通常三車線のはずの道路を四車線状態にさせ、その隙間を走る広人の車の助手席で、仲文が肩を竦める。
「いったい、同僚になにを話してるわけ?」
「仲文と知り合いだってのは、課長にも知れてるからなぁ」
広人は車でごちゃごちゃになっている交差点を、まるで迷路からすり抜けるかのように猛スピードで過ぎながら、笑みを浮かべる。
「ま、こうなりゃ一蓮托生ってヤツよ」
「あのなぁ、だいたい今日会ったのだって……」
「わかってるって、でも、別に俺がお前呼べって言ったわけじゃないぞ」
ひとつ、ため息が漏れる。
「ったく、俺は今日という貴重な休日を、有意義な研究にあてようと思っていたというのに」
「はん、医学誌ナナメ読みしながらゴロ寝ってとこだろ?」
決めてかかられて、仲文は言い返す。
「違うって、お前に会う前も研究室行ってた」
「だったら丁度いいじゃないか、どうせ病院戻るんだから」
もともと、口が回るのは広人の方だ。勝とうと思うほうが間違っている。
それに気付いて、仲文は口をつぐむ。
ふ、と広人も笑みをおさめる。仲文が、休日まで潰してなにをしようとしているのかを、知っているから。
「そんなに、急ぐのか?」
「無茶ばかりしてくれるからな」
仲文は、珍しく苦味のある口調だ。
「気力で持たしてるようなもんだ」
「ストッパーくんに、もう少しがんばってもらわないといけないかな」
「さてな……」
空気がシケたのを、振り切るように仲文は広人を見やる。
「それよりも、なんでまた吉祥寺が俺を指名するんだ?」
「そりゃ、国立病院でも腕が立つって有名なんだからしょーがないだろ」
「そうじゃなくて」
吉祥寺グループも、天宮財閥ほどではないが、それなりの規模を誇っている。そんな立場の者から指名されるのは、仲文にとっては珍しいことではない。
が、なぜ広人と一緒に呼び出されるのかがわからない。
「ああ、事故ったってさ」
広人は、大型トレーラーの間をすり抜けながら、説明する。
「交差点にブレーキもかけずに突っ込んで、運転手と総裁夫人が重傷、娘も頭を打ったんだと」
「事故なら、畝野さんの担当じゃないか」
『Aqua』でも最高と名が知れてるおかげなのだろうが、国立病院に来る患者の数は半端ではない。とてもじゃないが全てを網羅しきるのは無理なので、外科も病気関連を統括する仲文と事故・法医を統括する畝野が中心となって動いている。
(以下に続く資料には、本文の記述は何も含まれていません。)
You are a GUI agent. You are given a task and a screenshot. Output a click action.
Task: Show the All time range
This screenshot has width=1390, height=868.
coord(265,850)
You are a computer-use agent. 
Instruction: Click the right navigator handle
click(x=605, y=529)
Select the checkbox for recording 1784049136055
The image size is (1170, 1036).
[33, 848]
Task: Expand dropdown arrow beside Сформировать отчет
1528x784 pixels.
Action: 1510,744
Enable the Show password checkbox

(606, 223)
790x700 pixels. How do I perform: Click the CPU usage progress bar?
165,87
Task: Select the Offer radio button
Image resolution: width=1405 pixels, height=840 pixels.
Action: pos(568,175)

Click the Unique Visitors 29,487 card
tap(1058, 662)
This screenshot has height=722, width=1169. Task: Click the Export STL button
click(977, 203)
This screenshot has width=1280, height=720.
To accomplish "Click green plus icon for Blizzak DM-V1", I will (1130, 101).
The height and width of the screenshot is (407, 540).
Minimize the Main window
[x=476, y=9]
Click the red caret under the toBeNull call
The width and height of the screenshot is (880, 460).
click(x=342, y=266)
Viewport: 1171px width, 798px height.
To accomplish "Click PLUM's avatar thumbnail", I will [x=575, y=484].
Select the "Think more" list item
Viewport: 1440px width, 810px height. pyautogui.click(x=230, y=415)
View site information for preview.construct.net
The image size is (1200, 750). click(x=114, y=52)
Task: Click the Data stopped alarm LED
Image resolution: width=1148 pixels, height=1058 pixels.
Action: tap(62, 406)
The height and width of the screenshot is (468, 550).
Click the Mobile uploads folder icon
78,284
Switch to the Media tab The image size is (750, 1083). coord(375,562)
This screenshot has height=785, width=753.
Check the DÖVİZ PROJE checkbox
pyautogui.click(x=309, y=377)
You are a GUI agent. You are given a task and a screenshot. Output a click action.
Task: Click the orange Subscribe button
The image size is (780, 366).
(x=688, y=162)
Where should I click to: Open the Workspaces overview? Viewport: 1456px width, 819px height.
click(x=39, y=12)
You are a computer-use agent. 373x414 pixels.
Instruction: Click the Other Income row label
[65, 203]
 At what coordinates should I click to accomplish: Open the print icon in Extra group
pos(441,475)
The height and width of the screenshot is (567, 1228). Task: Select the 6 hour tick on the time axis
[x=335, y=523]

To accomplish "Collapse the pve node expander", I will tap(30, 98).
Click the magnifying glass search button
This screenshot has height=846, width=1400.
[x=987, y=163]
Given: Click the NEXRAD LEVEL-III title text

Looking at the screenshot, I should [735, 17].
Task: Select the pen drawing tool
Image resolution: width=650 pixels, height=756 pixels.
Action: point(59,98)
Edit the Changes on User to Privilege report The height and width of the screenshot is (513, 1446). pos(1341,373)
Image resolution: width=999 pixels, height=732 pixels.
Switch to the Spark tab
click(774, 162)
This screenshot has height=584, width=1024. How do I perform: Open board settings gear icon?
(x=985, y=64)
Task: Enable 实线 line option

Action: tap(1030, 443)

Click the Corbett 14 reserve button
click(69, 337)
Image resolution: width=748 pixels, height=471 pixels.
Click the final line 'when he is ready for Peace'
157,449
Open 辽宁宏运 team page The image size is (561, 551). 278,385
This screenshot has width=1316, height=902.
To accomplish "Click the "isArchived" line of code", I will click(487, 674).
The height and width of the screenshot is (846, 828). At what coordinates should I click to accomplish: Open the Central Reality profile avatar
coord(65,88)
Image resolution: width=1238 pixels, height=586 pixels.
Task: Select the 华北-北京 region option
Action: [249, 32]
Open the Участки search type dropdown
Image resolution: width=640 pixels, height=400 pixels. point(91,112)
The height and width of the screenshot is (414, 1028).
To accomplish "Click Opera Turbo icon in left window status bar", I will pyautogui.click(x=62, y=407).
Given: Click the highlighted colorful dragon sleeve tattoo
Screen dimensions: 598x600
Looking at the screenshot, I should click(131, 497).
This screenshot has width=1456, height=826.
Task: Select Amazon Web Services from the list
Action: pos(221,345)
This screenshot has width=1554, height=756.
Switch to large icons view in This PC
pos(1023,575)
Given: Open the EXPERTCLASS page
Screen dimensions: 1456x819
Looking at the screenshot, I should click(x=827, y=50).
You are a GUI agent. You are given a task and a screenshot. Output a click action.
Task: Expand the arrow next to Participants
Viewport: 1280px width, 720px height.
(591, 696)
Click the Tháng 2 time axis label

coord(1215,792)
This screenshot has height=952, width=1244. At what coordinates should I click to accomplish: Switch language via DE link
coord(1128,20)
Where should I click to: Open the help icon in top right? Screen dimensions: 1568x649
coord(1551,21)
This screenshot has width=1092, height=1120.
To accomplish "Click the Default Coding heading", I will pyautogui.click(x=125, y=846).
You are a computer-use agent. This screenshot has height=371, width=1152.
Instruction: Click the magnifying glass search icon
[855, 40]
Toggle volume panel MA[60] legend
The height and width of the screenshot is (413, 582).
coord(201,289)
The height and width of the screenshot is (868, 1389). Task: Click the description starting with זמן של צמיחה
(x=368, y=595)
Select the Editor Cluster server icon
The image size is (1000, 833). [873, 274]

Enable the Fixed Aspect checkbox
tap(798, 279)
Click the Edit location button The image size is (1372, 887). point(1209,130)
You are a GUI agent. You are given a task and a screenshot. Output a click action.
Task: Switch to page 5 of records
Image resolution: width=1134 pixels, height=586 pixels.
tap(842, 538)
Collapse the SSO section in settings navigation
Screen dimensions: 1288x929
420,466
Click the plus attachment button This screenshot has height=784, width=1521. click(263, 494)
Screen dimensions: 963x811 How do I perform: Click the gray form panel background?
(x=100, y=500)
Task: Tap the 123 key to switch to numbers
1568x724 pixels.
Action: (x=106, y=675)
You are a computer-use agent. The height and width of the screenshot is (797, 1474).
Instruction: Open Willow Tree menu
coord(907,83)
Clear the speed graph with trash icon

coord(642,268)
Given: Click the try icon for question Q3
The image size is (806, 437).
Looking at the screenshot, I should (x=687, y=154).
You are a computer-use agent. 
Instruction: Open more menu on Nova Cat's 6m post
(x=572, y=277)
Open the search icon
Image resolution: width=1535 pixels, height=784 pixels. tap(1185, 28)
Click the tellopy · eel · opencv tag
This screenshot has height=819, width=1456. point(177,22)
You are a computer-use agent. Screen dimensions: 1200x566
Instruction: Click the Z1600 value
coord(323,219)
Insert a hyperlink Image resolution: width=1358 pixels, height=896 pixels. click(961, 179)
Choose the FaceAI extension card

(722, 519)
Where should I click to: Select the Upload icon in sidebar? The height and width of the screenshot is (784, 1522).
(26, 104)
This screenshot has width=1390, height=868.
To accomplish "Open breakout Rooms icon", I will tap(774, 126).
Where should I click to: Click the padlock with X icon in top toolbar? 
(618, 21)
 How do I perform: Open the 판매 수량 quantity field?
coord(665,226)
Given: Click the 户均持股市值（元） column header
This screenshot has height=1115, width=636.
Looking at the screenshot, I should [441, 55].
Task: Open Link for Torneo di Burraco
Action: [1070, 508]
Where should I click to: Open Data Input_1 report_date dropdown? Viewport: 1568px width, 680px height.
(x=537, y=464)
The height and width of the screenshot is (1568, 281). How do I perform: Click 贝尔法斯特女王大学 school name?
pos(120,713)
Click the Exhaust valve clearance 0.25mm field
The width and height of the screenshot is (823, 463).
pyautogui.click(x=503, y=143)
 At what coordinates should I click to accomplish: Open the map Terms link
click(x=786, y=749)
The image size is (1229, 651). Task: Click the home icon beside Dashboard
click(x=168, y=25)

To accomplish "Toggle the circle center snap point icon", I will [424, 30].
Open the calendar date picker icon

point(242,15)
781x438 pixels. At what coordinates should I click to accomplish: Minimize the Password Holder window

そんなわけだから、交通事故の患者なら畝野が担当するのがスジというわけだ。
畝野も国立病院の外科を統括するような立場にいるのだから、腕は確かだ。それを差し置いて仲文が担当医になれば、コトはややこしくなるに決まっている。
嫌そうに眉を寄せる仲文に、広人は笑みを向ける。
「あ、それだけどね、畝野医師のご紹介だってさ」
「なに?」
「ゴネる子供は仲文へってなことらしいよ」
「………」
頭痛がしてきたポーズに、一瞬なった仲文だが、どうにか気を取り直したようだ。
「厄介ごとなら、『第3遊撃隊』をオススメするがな」
特別捜査課の中でも、切れ者の名を欲しいままにしている広人が呼び出されたのだ。恐らく、ただの事故ではないだろう。
挙句に事故にあったという少女が、なにやらゴネているとくれば、『厄介ごと』の他、なにものでもない。
「はは、違いないな」
広人が思わず笑う。
向かう先には、もう国立病院が見えている。